Dataset excerpt
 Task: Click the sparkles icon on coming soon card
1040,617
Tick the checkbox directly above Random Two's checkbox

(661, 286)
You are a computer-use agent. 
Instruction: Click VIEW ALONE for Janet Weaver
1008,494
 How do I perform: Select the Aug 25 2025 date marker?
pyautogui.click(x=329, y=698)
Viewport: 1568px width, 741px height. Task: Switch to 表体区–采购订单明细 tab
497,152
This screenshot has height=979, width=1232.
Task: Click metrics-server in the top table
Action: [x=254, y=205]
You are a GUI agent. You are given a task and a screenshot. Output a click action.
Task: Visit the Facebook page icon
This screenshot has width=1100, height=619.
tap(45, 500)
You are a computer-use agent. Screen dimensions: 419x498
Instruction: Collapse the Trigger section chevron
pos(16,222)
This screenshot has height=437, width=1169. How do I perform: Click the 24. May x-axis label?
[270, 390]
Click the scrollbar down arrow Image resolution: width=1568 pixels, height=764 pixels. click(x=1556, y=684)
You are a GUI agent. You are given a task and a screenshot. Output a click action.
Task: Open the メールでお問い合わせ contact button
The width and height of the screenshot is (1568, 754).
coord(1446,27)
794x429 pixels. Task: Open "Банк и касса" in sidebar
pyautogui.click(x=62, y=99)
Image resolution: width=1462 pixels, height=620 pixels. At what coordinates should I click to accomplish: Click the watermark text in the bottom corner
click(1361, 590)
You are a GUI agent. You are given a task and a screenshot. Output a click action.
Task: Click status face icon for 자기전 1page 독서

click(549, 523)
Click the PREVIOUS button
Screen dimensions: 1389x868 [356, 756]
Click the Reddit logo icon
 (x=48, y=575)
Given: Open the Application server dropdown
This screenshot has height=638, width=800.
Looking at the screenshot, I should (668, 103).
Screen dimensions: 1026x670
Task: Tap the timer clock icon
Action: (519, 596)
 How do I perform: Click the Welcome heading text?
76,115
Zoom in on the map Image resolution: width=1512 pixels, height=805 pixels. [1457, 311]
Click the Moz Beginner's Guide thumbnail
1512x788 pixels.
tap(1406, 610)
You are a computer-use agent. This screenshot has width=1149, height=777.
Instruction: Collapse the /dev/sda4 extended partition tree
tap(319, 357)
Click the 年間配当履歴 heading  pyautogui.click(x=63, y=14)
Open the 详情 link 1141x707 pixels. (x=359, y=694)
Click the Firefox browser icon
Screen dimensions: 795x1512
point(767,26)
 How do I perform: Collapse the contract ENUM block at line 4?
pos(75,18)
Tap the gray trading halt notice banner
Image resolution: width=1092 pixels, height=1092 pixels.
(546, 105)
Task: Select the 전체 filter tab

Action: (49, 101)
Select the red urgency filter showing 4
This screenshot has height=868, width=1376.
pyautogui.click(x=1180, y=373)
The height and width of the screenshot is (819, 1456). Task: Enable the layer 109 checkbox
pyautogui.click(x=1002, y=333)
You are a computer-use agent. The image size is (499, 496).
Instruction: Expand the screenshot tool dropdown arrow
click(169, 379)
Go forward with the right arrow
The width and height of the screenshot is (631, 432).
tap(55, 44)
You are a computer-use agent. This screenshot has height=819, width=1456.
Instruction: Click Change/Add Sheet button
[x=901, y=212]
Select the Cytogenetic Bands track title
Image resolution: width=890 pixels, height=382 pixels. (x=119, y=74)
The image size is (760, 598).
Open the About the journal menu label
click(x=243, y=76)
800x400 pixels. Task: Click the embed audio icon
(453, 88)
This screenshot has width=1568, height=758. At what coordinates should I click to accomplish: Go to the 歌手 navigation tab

▶ **Set problem**: Convert the data above into a JSON array of strings with one string per line, omitting any blank lines.

▶ **Exercise solution**:
[
  " Task: Click the sparkles icon on coming soon card",
  "1040,617",
  "Tick the checkbox directly above Random Two's checkbox",
  "(661, 286)",
  "You are a computer-use agent. ",
  "Instruction: Click VIEW ALONE for Janet Weaver",
  "1008,494",
  " How do I perform: Select the Aug 25 2025 date marker?",
  "pyautogui.click(x=329, y=698)",
  "Viewport: 1568px width, 741px height. Task: Switch to 表体区–采购订单明细 tab",
  "497,152",
  "This screenshot has height=979, width=1232.",
  "Task: Click metrics-server in the top table",
  "Action: [x=254, y=205]",
  "You are a GUI agent. You are given a task and a screenshot. Output a click action.",
  "Task: Visit the Facebook page icon",
  "This screenshot has width=1100, height=619.",
  "tap(45, 500)",
  "You are a computer-use agent. Screen dimensions: 419x498",
  "Instruction: Collapse the Trigger section chevron",
  "pos(16,222)",
  "This screenshot has height=437, width=1169. How do I perform: Click the 24. May x-axis label?",
  "[270, 390]",
  "Click the scrollbar down arrow Image resolution: width=1568 pixels, height=764 pixels. click(x=1556, y=684)",
  "You are a GUI agent. You are given a task and a screenshot. Output a click action.",
  "Task: Open the メールでお問い合わせ contact button",
  "The width and height of the screenshot is (1568, 754).",
  "coord(1446,27)",
  "794x429 pixels. Task: Open \"Банк и касса\" in sidebar",
  "pyautogui.click(x=62, y=99)",
  "Image resolution: width=1462 pixels, height=620 pixels. At what coordinates should I click to accomplish: Click the watermark text in the bottom corner",
  "click(1361, 590)",
  "You are a GUI agent. You are given a task and a screenshot. Output a click action.",
  "Task: Click status face icon for 자기전 1page 독서",
  "click(549, 523)",
  "Click the PREVIOUS button",
  "Screen dimensions: 1389x868 [356, 756]",
  "Click the Reddit logo icon",
  " (x=48, y=575)",
  "Given: Open the Application server dropdown",
  "This screenshot has height=638, width=800.",
  "Looking at the screenshot, I should (668, 103).",
  "Screen dimensions: 1026x670",
  "Task: Tap the timer clock icon",
  "Action: (519, 596)",
  " How do I perform: Click the Welcome heading text?",
  "76,115",
  "Zoom in on the map Image resolution: width=1512 pixels, height=805 pixels. [1457, 311]",
  "Click the Moz Beginner's Guide thumbnail",
  "1512x788 pixels.",
  "tap(1406, 610)",
  "You are a computer-use agent. This screenshot has width=1149, height=777.",
  "Instruction: Collapse the /dev/sda4 extended partition tree",
  "tap(319, 357)",
  "Click the 年間配当履歴 heading  pyautogui.click(x=63, y=14)",
  "Open the 详情 link 1141x707 pixels. (x=359, y=694)",
  "Click the Firefox browser icon",
  "Screen dimensions: 795x1512",
  "point(767,26)",
  " How do I perform: Collapse the contract ENUM block at line 4?",
  "pos(75,18)",
  "Tap the gray trading halt notice banner",
  "Image resolution: width=1092 pixels, height=1092 pixels.",
  "(546, 105)",
  "Task: Select the 전체 filter tab",
  "Action: (49, 101)",
  "Select the red urgency filter showing 4",
  "This screenshot has height=868, width=1376.",
  "pyautogui.click(x=1180, y=373)",
  "The height and width of the screenshot is (819, 1456). Task: Enable the layer 109 checkbox",
  "pyautogui.click(x=1002, y=333)",
  "You are a computer-use agent. The image size is (499, 496).",
  "Instruction: Expand the screenshot tool dropdown arrow",
  "click(169, 379)",
  "Go forward with the right arrow",
  "The width and height of the screenshot is (631, 432).",
  "tap(55, 44)",
  "You are a computer-use agent. This screenshot has height=819, width=1456.",
  "Instruction: Click Change/Add Sheet button",
  "[x=901, y=212]",
  "Select the Cytogenetic Bands track title",
  "Image resolution: width=890 pixels, height=382 pixels. (x=119, y=74)",
  "The image size is (760, 598).",
  "Open the About the journal menu label",
  "click(x=243, y=76)",
  "800x400 pixels. Task: Click the embed audio icon",
  "(453, 88)",
  "This screenshot has width=1568, height=758. At what coordinates should I click to accomplish: Go to the 歌手 navigation tab"
]